Exercise task:
Recast the rows from the start through the line containing "Click calendar icon" as a two-column CSV with the header instruction,answer, giving one CSV line per request. Put the request text and its answer each in a single quoted field, with any line breaks replaced by spaces.

Data on locating visible targets:
* Start *

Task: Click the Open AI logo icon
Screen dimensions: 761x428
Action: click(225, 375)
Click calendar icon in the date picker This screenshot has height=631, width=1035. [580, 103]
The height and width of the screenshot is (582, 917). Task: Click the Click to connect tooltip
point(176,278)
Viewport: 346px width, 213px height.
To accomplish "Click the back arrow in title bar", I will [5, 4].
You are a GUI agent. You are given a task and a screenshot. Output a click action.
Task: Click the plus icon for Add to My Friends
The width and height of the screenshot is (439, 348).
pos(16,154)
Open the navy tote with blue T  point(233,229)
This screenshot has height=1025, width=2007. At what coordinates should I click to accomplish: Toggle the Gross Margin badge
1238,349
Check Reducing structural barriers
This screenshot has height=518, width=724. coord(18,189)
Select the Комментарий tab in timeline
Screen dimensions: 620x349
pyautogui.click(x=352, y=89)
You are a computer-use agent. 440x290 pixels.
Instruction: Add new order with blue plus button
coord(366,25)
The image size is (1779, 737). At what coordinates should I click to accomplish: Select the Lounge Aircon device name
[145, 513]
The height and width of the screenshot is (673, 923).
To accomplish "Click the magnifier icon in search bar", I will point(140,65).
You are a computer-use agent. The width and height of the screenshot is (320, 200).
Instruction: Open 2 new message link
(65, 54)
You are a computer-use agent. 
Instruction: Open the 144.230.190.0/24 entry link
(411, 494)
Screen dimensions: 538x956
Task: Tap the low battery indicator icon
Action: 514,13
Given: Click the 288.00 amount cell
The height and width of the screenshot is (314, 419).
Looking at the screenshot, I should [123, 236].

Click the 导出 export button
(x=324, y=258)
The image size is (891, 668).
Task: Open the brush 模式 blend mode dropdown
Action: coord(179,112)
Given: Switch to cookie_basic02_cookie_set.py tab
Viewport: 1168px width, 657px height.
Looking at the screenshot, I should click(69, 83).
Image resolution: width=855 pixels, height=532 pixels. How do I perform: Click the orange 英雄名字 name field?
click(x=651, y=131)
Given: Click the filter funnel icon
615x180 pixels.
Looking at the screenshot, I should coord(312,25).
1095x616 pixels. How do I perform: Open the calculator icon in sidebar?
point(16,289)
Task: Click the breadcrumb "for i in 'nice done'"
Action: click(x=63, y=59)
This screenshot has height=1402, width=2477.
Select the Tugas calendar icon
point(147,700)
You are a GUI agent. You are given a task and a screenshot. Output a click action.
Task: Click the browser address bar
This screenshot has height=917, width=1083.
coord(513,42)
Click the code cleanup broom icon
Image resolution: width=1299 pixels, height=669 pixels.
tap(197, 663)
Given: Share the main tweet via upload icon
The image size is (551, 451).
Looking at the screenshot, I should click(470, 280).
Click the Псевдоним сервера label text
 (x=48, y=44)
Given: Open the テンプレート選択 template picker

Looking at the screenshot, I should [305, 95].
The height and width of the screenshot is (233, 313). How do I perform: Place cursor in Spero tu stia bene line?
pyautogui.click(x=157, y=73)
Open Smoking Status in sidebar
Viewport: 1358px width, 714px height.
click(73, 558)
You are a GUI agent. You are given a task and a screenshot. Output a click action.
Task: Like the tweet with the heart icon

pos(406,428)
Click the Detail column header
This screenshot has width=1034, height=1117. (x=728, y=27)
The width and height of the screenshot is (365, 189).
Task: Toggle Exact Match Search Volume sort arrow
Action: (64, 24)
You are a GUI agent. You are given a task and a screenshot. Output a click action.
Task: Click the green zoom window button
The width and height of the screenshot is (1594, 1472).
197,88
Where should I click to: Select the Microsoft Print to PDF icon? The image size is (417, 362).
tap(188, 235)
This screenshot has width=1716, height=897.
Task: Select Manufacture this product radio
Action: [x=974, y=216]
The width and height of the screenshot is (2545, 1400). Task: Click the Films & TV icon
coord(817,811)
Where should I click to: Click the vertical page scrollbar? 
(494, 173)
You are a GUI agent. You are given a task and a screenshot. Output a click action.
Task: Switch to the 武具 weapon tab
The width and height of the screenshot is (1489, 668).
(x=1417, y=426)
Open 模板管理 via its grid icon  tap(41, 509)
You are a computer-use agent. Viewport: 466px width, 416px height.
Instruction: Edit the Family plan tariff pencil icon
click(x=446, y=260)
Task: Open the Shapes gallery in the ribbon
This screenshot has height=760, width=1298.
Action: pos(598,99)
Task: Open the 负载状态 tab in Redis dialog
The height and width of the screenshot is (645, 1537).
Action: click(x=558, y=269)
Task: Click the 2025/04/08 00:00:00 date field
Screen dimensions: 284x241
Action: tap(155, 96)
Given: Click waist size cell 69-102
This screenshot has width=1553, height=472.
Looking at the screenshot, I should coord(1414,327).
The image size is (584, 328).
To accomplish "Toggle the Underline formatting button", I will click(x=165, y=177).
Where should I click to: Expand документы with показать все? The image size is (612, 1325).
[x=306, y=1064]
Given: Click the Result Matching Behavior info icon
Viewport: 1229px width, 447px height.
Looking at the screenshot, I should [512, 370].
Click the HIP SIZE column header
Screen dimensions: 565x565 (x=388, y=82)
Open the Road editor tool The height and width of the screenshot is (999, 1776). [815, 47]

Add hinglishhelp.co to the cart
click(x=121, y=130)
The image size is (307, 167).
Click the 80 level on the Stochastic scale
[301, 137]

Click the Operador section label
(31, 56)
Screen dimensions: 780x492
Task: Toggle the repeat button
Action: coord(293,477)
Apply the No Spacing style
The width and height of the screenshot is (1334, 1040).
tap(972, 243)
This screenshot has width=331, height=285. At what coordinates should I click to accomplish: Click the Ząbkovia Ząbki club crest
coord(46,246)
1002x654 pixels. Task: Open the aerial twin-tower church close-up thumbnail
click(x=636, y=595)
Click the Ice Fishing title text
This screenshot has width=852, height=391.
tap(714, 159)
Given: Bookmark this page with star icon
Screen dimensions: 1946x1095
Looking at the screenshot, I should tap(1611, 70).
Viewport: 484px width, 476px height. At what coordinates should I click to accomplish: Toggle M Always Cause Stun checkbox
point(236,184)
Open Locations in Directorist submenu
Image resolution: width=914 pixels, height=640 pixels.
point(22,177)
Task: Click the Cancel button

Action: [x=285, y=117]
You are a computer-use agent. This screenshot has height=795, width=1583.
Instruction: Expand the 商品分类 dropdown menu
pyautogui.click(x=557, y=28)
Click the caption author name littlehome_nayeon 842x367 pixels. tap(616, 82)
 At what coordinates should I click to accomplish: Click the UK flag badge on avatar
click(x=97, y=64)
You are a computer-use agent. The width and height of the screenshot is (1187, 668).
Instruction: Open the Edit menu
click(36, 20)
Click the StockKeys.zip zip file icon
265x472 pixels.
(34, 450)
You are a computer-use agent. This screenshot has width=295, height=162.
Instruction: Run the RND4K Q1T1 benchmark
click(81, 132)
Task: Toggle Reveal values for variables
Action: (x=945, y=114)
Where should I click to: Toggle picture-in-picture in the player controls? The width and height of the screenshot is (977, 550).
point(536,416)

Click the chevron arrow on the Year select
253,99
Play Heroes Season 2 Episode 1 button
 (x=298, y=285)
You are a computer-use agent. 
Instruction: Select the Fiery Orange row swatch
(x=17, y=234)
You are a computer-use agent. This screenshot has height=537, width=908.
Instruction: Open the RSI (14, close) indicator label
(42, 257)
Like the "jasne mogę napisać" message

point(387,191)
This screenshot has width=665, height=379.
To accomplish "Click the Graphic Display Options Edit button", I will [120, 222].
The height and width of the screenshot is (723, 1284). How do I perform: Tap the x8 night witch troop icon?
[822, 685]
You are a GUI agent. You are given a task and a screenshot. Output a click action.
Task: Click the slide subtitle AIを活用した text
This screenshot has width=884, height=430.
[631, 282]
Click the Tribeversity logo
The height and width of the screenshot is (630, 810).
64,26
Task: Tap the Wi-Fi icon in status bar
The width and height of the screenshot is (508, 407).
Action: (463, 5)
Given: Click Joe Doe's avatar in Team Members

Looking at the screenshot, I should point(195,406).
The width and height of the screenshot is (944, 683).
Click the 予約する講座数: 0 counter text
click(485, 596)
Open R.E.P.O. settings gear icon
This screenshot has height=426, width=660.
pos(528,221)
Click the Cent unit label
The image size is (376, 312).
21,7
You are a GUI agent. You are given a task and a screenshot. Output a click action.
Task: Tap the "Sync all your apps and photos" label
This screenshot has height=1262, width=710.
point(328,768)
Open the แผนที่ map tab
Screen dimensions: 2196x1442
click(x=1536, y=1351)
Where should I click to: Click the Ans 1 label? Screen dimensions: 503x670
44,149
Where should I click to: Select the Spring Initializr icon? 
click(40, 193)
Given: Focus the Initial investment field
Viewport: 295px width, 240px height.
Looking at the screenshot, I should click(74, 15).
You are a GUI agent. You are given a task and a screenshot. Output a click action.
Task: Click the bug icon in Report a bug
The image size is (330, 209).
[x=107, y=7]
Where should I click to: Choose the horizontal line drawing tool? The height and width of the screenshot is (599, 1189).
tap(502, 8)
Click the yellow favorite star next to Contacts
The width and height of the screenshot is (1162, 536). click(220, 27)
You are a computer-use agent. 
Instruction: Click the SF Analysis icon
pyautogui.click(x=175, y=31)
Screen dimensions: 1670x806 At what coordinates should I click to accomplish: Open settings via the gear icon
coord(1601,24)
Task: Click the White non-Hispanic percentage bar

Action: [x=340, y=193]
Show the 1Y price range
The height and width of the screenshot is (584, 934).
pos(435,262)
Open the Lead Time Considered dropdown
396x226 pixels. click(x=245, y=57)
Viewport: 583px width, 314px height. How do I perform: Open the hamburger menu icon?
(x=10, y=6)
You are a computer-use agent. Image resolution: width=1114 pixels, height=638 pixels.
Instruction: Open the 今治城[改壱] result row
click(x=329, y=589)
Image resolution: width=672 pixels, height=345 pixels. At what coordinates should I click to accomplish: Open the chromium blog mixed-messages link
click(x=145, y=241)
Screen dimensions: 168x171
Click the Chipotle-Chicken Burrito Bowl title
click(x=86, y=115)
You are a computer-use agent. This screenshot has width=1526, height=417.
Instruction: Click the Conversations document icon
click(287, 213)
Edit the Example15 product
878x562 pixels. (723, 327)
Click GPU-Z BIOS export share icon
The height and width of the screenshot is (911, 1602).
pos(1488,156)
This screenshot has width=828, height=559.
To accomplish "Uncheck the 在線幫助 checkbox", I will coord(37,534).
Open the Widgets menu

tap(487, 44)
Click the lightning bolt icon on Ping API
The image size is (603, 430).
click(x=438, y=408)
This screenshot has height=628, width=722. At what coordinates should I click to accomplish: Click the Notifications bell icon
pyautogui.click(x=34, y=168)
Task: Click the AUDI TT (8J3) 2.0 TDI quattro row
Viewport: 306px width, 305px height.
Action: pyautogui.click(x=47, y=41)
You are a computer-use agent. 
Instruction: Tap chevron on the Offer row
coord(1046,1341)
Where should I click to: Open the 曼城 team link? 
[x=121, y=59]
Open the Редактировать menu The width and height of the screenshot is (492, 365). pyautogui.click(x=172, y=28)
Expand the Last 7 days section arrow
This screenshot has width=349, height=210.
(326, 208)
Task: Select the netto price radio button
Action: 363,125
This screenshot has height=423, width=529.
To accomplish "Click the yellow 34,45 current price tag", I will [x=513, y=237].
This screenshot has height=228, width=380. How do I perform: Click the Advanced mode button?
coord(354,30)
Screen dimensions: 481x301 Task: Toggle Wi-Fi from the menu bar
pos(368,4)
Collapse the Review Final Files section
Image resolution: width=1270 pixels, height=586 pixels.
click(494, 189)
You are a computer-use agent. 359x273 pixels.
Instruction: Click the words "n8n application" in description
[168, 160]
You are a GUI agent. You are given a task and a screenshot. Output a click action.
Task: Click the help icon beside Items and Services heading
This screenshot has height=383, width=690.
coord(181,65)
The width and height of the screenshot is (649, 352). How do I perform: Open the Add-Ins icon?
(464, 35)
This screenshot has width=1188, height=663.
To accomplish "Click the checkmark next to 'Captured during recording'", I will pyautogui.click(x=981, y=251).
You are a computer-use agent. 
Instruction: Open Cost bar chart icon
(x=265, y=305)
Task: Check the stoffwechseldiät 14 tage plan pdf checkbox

* End *

Exercise output:
instruction,answer
"Task: Click the Open AI logo icon Screen dimensions: 761x428","Action: click(225, 375)"
"Click calendar icon in the date picker This screenshot has height=631, width=1035.","[580, 103]"